Identical twins might not be carbon copies in the DNA level whatsoever.

Generally, identical twins differ by 5.2 genetic changes, investigators report January 7 Nature Genetics. The finding is significant as identical twins — also known as monozygotic twins since they come from one fertilized egg — are usually studied to ascertain whether specific traits, ailments or ailments result from genetics or from ecological impacts. Identical twins were regarded as genetically the same, therefore differences in their health were regarded as the product of the surroundings.

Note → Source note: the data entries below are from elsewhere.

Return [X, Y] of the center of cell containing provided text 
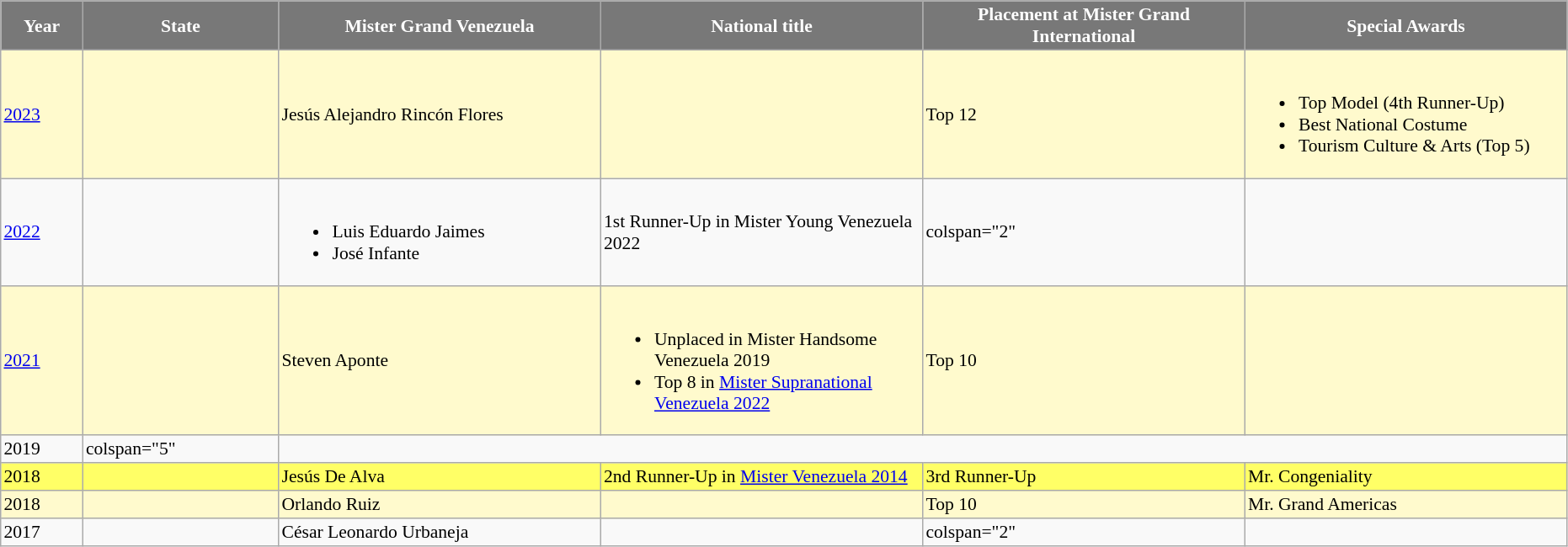
2023 [42, 115]
Top Model (4th Runner-Up)Best National CostumeTourism Culture & Arts (Top 5) [1405, 115]
2019 [42, 450]
3rd Runner-Up [1084, 477]
Unplaced in Mister Handsome Venezuela 2019Top 8 in Mister Supranational Venezuela 2022 [761, 360]
Mr. Congeniality [1405, 477]
César Leonardo Urbaneja [440, 532]
2017 [42, 532]
Mister Grand Venezuela [440, 25]
Jesús De Alva [440, 477]
Placement at Mister Grand International [1084, 25]
National title [761, 25]
Orlando Ruiz [440, 505]
Steven Aponte [440, 360]
Year [42, 25]
Mr. Grand Americas [1405, 505]
colspan="5" [180, 450]
Jesús Alejandro Rincón Flores [440, 115]
Special Awards [1405, 25]
Top 12 [1084, 115]
2021 [42, 360]
2022 [42, 232]
1st Runner-Up in Mister Young Venezuela 2022 [761, 232]
Luis Eduardo JaimesJosé Infante [440, 232]
State [180, 25]
2nd Runner-Up in Mister Venezuela 2014 [761, 477]
Return the (X, Y) coordinate for the center point of the cell that contains the specified text.  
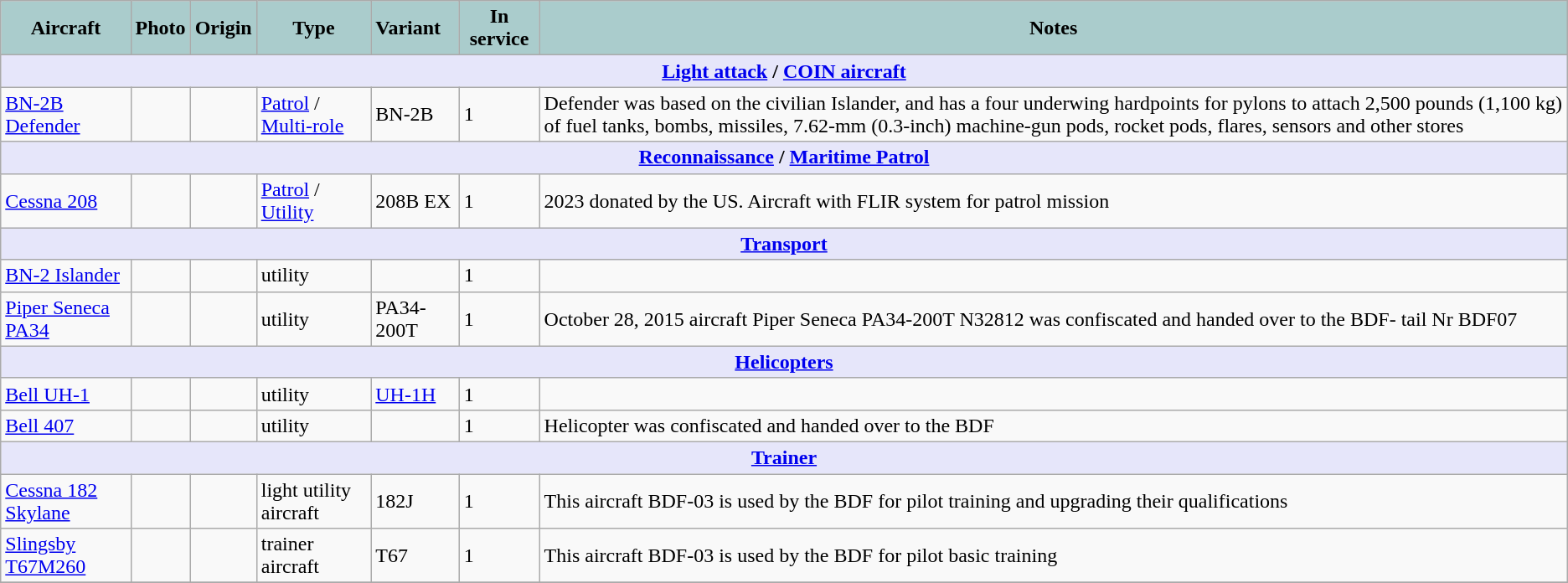
T67 (415, 556)
182J (415, 501)
Light attack / COIN aircraft (784, 71)
Patrol / Utility (313, 201)
Notes (1054, 28)
Cessna 208 (65, 201)
Origin (223, 28)
Helicopters (784, 362)
In service (499, 28)
Transport (784, 244)
Patrol / Multi-role (313, 114)
Piper Seneca PA34 (65, 318)
light utility aircraft (313, 501)
PA34-200T (415, 318)
BN-2B Defender (65, 114)
trainer aircraft (313, 556)
Type (313, 28)
October 28, 2015 aircraft Piper Seneca PA34-200T N32812 was confiscated and handed over to the BDF- tail Nr BDF07 (1054, 318)
Helicopter was confiscated and handed over to the BDF (1054, 426)
Aircraft (65, 28)
UH-1H (415, 394)
BN-2B (415, 114)
Cessna 182 Skylane (65, 501)
2023 donated by the US. Aircraft with FLIR system for patrol mission (1054, 201)
Reconnaissance / Maritime Patrol (784, 157)
Bell UH-1 (65, 394)
This aircraft BDF-03 is used by the BDF for pilot training and upgrading their qualifications (1054, 501)
Trainer (784, 457)
Bell 407 (65, 426)
This aircraft BDF-03 is used by the BDF for pilot basic training (1054, 556)
BN-2 Islander (65, 276)
208B EX (415, 201)
Variant (415, 28)
Slingsby T67M260 (65, 556)
Photo (161, 28)
Extract the [x, y] coordinate from the center of the cell holding the provided text.  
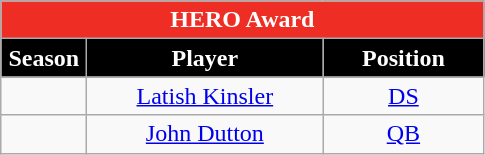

The new finding implies that some genetic alterations may also accounts for similarities between twins.

Researchers at Iceland deciphered the entire genetic makeup, or genome, of 381 pairs of identical twins. Of these, 38 pairs were hereditary copies of one another, but most had a few differences in DNA that likely arose early in evolution, possibly just prior to one embryo divide to form 2 or soon following the split. A few of the twins had several genetic differences, such as 39 pairs that had over 100 changes involving the twins.

Patterns of mutations one of twins recommend that embryos do not divide neatly when twins shape, the findings indicate. Some twins might appear if one cell or a small set of cells divides by the embryo. The amount of cells a twin originates from could decide just how genetically different they are from their twin, using more irregular breaks of the embryo resulting in a larger amount of differences between the twins.